When will air travel return to “normal”?

A friend recently informed me that she flew in from Vancouver with rather poor passenger load. I can only assume that it was probably due to fear of Covid-19 infections that had kept many travelers away.

Two studies by Centre for Decease Control (CDC) have added to concerns over the risk of COVID-19 infections during long-haul flights. These 2 were conducted on long distance flights; one from Hanoi to London and the other was from Boston to Hong Kong.

While most travel experts believe that it is safe to travel, they are uncertain about the airlines’ recovery. A survey was carried out by the world’s most trusted sources of market intelligence (Collinson with CAPA) shows 31% of respondents expect air travel to return to pre-pandemic levels by 2023 followed by 2024 at 25%.

Two days ago, Boeing announced it expected that global aviation to return to pre-pandemic levels in 2024 but long-haul international routes would take longer to recover.

Leisure and shorter-haul travel more likely to recover sooner.

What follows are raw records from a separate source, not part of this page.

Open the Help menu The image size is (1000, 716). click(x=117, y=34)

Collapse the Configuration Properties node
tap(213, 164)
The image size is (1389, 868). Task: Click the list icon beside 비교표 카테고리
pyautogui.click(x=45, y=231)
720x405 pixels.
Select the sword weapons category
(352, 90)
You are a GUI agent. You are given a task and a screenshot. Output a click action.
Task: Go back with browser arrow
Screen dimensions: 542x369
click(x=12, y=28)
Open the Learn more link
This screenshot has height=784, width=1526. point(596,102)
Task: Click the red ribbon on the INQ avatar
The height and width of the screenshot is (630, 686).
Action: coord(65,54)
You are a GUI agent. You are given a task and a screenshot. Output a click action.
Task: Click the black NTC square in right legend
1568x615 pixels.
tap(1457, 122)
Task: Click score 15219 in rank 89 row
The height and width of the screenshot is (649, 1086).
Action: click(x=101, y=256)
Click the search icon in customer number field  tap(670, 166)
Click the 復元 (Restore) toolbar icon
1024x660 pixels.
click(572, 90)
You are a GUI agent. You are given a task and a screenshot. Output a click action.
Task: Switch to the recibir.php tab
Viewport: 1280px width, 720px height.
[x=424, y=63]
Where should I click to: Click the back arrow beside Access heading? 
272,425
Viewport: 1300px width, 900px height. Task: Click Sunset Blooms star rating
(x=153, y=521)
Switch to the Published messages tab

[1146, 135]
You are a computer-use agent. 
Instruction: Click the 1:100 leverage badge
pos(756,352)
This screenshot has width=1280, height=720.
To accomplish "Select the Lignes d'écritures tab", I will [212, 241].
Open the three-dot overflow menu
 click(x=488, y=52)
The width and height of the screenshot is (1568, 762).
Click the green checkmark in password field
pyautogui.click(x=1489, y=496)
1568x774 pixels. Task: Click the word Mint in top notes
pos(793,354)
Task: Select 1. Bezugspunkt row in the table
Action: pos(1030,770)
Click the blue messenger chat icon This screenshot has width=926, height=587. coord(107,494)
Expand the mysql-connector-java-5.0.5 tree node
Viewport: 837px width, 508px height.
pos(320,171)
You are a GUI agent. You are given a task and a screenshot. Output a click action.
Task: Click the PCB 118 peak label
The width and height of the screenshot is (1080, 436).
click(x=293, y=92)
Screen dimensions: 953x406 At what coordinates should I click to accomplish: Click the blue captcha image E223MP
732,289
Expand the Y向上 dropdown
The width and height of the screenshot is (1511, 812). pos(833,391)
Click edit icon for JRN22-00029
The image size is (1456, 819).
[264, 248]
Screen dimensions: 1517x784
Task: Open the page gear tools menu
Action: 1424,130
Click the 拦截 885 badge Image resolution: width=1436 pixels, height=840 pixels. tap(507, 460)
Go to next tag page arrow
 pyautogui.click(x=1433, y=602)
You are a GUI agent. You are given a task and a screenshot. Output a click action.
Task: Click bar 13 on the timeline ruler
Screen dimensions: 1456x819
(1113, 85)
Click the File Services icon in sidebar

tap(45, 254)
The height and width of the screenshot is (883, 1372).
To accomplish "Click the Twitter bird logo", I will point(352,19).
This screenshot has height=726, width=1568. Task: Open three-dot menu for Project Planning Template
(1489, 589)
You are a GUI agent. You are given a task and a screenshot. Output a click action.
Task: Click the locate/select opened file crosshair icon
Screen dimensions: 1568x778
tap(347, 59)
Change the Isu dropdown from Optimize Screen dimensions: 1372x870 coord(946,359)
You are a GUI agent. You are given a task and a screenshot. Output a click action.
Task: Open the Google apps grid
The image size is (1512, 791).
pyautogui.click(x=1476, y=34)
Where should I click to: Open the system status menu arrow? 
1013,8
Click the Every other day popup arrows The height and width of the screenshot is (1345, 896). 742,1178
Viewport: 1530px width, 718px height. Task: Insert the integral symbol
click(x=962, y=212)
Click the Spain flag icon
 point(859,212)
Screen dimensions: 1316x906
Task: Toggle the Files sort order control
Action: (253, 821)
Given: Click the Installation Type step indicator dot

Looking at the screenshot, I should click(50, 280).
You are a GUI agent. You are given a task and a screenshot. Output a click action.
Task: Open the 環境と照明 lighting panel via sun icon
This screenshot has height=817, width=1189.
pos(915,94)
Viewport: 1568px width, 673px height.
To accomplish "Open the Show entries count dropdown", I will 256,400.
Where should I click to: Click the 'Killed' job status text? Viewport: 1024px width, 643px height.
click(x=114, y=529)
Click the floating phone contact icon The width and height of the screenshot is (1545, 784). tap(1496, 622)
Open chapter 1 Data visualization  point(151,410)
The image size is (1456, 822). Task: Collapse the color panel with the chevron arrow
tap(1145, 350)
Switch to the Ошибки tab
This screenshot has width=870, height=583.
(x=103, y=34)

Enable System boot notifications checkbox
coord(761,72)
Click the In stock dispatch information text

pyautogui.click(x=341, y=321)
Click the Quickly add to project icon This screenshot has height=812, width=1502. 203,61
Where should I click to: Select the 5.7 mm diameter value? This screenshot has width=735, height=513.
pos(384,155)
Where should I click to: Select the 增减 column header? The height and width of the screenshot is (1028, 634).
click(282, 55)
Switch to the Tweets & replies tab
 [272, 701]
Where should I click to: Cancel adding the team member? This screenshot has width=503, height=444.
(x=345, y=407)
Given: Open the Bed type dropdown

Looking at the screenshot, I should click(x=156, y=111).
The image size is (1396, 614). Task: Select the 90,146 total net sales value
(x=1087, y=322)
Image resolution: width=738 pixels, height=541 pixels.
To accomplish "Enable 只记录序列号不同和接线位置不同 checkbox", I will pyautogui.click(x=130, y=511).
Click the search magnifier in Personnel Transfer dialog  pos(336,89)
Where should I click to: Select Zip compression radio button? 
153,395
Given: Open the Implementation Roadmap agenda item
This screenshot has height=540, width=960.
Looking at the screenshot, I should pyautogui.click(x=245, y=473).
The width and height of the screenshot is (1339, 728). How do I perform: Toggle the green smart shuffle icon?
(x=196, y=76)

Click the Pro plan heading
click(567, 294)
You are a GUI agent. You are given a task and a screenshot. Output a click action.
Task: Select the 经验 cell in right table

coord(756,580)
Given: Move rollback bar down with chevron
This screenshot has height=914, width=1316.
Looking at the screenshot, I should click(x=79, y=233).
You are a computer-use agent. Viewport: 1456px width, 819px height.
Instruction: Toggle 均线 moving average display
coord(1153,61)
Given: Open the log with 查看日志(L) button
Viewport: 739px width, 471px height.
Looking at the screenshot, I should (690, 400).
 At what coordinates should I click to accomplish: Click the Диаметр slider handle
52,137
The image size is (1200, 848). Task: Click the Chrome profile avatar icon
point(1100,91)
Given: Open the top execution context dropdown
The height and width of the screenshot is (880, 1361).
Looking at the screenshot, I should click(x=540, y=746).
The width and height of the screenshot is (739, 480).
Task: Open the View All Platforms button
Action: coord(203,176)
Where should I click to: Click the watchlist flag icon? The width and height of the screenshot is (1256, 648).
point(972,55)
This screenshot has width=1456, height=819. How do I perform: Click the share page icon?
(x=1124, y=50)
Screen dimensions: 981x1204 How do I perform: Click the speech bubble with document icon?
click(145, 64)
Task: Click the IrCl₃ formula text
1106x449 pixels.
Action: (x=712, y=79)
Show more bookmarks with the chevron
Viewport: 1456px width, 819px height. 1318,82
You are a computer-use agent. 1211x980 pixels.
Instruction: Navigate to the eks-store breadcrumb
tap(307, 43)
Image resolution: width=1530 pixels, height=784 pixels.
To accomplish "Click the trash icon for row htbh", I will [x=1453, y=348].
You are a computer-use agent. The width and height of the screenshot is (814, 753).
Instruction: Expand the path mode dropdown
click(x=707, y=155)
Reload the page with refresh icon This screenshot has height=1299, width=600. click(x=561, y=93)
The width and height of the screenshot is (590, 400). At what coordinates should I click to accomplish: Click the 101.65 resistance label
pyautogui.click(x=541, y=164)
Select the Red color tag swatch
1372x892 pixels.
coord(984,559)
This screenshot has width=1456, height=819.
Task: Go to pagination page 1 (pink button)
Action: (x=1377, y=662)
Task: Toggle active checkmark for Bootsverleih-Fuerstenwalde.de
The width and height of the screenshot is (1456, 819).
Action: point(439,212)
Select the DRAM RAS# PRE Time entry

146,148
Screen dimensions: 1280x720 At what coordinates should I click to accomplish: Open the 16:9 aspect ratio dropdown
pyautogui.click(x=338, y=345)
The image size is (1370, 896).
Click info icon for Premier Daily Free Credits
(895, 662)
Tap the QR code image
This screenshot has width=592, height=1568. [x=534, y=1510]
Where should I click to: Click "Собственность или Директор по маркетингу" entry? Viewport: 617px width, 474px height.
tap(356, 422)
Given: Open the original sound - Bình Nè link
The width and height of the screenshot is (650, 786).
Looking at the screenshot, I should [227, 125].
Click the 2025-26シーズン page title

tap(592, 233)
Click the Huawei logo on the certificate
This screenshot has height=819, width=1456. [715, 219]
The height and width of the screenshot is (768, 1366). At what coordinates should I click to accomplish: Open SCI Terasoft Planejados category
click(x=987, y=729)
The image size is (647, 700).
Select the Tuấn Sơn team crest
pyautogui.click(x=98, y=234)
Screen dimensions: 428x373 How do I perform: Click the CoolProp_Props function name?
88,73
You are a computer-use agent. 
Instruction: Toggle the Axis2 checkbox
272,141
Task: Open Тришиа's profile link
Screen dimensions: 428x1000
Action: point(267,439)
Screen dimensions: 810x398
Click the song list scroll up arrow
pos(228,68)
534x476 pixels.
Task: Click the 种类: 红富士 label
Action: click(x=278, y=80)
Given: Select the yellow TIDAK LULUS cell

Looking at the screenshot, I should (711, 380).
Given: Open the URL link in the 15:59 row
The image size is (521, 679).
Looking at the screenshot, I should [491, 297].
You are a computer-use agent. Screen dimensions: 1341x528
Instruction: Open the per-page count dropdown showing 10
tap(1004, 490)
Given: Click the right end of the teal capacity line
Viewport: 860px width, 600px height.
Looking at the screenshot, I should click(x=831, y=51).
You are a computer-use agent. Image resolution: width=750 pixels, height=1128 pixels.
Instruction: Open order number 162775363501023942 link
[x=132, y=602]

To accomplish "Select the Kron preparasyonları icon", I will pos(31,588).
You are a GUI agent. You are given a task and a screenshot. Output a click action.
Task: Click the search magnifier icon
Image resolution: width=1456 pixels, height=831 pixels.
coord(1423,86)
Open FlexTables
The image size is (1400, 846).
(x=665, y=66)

Leisure travel would recover faster than business travel while shorter-haul flights will make a faster comeback.

To those who longed to fly to your holiday destinations on long haul flights, you may have to wait a little longer. In view of the closure of many international borders, travel bubbles have been created to cater for this. The one between Singapore and Hong Kong planned in August 2021 was cancelled due to the differences in the anti-epidemic strategies currently adopted by the two countries.

However, effective 7th September 2021, travelers who are fully vaccinated in Singapore and Germany can now travel between the two countries quarantine-free.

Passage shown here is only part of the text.